Material provided:
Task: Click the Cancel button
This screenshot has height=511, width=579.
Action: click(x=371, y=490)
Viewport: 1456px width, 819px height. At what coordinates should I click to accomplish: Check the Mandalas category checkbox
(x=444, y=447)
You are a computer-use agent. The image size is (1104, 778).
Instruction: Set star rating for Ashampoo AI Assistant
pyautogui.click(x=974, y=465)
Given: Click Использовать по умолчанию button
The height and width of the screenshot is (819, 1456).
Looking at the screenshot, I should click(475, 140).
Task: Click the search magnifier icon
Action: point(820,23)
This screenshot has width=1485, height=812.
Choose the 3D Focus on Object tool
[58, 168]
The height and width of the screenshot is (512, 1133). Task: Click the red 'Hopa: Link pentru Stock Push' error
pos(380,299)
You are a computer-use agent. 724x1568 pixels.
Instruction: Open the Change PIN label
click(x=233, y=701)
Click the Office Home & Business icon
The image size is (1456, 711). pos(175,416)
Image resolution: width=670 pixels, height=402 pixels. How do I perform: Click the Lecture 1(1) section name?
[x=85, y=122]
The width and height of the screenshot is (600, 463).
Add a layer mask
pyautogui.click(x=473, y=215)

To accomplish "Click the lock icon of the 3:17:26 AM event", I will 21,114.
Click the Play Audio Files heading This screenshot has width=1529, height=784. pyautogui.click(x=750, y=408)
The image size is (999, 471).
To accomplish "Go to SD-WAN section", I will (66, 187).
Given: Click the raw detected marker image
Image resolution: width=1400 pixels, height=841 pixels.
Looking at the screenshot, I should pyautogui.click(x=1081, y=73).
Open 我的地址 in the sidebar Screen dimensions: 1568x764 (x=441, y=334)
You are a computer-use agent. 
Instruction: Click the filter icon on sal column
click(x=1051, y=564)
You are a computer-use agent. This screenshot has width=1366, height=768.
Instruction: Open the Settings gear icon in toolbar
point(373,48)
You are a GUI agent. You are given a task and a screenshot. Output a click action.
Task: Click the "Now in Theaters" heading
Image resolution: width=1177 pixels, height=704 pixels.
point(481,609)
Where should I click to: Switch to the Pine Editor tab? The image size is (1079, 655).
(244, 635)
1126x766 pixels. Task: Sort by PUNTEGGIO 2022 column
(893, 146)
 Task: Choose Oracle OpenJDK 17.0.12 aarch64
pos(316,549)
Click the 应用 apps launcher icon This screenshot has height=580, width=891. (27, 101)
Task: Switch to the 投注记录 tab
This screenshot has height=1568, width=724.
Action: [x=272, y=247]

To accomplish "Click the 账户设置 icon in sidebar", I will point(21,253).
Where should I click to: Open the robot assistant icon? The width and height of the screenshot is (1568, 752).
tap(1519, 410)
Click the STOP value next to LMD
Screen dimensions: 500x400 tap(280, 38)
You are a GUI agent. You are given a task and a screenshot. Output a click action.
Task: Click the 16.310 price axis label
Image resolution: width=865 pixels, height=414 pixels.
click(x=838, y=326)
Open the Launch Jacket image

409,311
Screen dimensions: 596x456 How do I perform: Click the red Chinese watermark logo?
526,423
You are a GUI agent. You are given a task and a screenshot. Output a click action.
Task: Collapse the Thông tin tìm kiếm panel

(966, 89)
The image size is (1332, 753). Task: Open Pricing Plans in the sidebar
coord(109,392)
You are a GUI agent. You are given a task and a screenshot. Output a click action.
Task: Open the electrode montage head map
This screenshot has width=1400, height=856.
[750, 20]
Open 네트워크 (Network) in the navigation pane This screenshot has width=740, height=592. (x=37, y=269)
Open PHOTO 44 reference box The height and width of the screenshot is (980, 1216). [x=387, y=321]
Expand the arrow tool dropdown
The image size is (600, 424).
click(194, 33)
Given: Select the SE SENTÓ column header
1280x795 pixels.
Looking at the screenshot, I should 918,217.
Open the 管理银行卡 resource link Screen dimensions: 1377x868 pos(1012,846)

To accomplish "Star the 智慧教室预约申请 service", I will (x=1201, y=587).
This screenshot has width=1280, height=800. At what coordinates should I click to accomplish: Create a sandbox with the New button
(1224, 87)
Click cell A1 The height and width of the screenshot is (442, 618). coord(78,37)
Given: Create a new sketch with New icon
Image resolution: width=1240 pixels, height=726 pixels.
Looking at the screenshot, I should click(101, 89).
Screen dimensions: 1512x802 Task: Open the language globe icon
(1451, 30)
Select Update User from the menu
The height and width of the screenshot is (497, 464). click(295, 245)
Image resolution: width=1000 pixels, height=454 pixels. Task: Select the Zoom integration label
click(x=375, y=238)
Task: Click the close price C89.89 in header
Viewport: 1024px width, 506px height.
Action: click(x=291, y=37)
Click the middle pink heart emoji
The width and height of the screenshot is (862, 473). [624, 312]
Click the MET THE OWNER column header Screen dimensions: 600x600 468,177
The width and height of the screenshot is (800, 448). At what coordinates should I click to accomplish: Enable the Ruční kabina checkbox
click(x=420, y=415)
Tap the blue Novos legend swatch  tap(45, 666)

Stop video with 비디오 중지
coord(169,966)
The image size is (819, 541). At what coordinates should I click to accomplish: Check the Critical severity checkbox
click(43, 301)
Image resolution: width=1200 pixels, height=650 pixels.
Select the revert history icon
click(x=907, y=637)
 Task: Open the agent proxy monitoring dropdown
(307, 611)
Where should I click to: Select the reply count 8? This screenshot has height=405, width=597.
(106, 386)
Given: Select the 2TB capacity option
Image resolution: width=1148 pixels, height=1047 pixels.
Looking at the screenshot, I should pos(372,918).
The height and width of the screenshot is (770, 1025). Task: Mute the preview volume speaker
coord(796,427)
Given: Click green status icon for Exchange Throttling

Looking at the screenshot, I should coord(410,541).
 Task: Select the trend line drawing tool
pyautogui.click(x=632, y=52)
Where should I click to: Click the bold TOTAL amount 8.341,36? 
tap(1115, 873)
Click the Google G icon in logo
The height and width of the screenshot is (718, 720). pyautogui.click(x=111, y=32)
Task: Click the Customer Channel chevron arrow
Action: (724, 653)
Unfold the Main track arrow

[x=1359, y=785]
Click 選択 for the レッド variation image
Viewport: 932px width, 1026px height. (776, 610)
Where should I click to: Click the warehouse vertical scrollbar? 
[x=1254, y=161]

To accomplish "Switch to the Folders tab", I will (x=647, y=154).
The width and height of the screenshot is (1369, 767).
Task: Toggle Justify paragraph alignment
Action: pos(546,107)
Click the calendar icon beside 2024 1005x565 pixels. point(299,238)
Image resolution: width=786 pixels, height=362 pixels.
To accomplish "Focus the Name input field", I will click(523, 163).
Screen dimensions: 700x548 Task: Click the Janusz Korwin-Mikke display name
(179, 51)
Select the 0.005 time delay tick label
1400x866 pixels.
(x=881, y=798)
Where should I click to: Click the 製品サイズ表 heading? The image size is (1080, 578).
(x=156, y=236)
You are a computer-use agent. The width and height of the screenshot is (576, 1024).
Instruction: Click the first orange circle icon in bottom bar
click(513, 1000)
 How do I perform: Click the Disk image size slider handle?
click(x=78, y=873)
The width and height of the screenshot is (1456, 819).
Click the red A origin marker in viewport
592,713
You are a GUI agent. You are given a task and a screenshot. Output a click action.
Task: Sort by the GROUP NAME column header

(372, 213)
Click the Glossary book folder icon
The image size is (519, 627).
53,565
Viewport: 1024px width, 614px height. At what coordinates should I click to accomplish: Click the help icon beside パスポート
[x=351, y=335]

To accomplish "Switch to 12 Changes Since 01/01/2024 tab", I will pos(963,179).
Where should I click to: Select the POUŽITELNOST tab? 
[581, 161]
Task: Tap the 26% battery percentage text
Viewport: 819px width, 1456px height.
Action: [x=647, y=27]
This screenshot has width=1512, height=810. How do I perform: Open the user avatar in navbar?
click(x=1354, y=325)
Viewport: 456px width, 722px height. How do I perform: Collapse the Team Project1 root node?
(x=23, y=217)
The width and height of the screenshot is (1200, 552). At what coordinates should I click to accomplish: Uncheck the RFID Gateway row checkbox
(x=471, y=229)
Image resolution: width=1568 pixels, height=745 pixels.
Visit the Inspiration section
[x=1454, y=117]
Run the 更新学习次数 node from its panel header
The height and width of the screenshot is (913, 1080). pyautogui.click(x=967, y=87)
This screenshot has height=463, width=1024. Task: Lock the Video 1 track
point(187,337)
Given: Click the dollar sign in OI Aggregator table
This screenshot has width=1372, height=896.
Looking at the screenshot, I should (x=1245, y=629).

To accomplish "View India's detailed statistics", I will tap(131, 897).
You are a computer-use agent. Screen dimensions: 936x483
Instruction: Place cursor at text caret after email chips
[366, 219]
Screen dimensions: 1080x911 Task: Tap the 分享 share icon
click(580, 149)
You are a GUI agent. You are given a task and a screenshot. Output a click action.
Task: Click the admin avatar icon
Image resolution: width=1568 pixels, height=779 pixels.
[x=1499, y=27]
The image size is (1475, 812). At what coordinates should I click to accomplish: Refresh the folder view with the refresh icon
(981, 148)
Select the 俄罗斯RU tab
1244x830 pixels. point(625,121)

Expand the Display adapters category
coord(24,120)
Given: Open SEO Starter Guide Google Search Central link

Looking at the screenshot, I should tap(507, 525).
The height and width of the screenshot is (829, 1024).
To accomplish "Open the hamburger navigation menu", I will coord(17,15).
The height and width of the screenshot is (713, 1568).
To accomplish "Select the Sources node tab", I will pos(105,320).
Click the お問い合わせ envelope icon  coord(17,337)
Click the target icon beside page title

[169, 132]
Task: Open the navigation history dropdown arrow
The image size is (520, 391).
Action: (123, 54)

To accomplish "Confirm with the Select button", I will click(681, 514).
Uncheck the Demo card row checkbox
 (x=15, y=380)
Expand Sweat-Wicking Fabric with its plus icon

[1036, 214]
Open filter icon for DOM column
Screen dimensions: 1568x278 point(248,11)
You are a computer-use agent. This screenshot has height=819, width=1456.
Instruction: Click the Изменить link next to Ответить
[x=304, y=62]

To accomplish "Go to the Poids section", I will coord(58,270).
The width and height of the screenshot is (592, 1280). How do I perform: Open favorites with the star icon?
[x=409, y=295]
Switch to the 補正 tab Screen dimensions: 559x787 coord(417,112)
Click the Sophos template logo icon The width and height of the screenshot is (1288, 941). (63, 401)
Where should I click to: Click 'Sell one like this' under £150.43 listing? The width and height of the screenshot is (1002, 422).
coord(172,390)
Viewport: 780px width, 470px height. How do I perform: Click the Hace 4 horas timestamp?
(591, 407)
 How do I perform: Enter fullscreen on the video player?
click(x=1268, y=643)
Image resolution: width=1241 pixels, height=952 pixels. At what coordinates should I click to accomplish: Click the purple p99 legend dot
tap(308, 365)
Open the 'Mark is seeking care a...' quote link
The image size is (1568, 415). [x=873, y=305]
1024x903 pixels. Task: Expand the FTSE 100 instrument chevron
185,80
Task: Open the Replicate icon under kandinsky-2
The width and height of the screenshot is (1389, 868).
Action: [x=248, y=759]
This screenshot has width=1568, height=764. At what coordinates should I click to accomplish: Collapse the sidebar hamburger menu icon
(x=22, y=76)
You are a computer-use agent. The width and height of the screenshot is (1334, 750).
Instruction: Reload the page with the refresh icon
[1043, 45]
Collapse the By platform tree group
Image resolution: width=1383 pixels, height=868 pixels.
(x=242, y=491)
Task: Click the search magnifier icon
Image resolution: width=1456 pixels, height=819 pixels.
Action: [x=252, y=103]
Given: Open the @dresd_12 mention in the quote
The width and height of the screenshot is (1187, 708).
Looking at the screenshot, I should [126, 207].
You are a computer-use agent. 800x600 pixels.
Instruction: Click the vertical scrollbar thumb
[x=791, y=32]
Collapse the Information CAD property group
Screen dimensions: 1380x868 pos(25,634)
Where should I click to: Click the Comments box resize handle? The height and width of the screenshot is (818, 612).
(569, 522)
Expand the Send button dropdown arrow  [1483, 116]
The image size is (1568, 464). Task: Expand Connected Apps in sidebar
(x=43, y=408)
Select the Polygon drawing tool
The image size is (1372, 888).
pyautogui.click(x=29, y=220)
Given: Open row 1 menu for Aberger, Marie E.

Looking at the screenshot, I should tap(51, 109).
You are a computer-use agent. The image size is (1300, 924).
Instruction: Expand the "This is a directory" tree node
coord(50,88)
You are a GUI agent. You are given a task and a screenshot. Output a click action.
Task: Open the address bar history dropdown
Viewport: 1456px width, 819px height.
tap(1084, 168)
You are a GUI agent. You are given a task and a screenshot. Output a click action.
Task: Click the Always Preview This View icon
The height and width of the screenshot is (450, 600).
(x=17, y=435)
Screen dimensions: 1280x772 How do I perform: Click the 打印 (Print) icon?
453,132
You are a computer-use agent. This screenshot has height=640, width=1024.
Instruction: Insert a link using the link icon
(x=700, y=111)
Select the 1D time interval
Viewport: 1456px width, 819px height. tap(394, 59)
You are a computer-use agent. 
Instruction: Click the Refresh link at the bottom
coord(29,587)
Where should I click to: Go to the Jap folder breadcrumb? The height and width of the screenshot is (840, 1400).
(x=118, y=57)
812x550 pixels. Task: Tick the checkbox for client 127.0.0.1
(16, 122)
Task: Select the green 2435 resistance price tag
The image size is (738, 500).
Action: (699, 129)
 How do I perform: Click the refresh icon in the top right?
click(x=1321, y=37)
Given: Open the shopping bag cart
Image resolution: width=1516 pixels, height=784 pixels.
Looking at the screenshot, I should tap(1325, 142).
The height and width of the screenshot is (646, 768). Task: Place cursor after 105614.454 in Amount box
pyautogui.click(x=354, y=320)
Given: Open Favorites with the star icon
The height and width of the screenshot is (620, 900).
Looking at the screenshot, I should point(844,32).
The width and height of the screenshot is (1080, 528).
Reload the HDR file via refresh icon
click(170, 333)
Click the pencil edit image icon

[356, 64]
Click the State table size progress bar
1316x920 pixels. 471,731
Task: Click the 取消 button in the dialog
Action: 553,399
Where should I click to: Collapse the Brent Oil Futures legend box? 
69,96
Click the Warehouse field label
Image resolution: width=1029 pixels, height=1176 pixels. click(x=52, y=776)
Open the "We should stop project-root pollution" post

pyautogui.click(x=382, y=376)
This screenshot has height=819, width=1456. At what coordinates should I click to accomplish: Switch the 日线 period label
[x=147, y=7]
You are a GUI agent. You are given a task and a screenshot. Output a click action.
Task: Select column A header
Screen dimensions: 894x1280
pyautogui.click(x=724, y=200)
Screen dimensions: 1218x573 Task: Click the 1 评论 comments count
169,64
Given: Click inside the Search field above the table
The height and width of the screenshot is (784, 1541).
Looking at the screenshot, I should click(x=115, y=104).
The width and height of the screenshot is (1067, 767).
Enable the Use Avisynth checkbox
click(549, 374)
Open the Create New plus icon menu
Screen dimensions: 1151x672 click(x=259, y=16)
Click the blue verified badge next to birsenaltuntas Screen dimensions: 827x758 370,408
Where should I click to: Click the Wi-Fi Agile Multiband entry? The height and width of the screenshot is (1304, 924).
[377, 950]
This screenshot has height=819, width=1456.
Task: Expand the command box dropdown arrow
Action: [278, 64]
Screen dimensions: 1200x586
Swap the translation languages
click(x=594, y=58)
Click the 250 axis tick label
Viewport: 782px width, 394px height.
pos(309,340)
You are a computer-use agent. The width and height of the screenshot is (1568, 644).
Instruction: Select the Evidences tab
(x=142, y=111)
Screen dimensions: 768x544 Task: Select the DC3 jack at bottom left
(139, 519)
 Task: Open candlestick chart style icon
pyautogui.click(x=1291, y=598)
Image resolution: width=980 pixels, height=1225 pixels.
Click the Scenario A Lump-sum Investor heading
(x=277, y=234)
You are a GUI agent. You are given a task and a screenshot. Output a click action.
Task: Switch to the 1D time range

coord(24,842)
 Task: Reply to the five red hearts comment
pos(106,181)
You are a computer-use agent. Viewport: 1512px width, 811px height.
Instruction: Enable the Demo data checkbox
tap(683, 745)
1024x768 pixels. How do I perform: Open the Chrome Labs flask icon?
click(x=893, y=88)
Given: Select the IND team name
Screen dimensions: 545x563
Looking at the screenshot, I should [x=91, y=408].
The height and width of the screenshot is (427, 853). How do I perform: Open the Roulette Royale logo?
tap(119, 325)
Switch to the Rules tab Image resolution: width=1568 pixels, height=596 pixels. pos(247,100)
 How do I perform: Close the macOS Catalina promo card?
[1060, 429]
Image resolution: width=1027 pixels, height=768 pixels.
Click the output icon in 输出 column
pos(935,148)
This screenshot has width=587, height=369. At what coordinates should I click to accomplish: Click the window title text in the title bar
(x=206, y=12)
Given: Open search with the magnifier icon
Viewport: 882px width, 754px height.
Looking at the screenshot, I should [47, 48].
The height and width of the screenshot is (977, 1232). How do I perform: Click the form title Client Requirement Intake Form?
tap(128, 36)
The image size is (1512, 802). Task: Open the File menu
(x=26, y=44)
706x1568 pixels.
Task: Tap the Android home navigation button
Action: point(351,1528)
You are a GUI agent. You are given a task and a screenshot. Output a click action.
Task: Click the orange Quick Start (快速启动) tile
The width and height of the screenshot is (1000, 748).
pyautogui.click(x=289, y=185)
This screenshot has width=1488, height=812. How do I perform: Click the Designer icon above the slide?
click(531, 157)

Requirements: Copy the lines verbatim, beginning with the line containing "will (x=647, y=154)." and continuing through the line containing "Click the calendar".

Response:
To accomplish "Switch to the Folders tab", I will (x=647, y=154).
The width and height of the screenshot is (1369, 767).
Task: Toggle Justify paragraph alignment
Action: pos(546,107)
Click the calendar icon beside 2024 1005x565 pixels. point(299,238)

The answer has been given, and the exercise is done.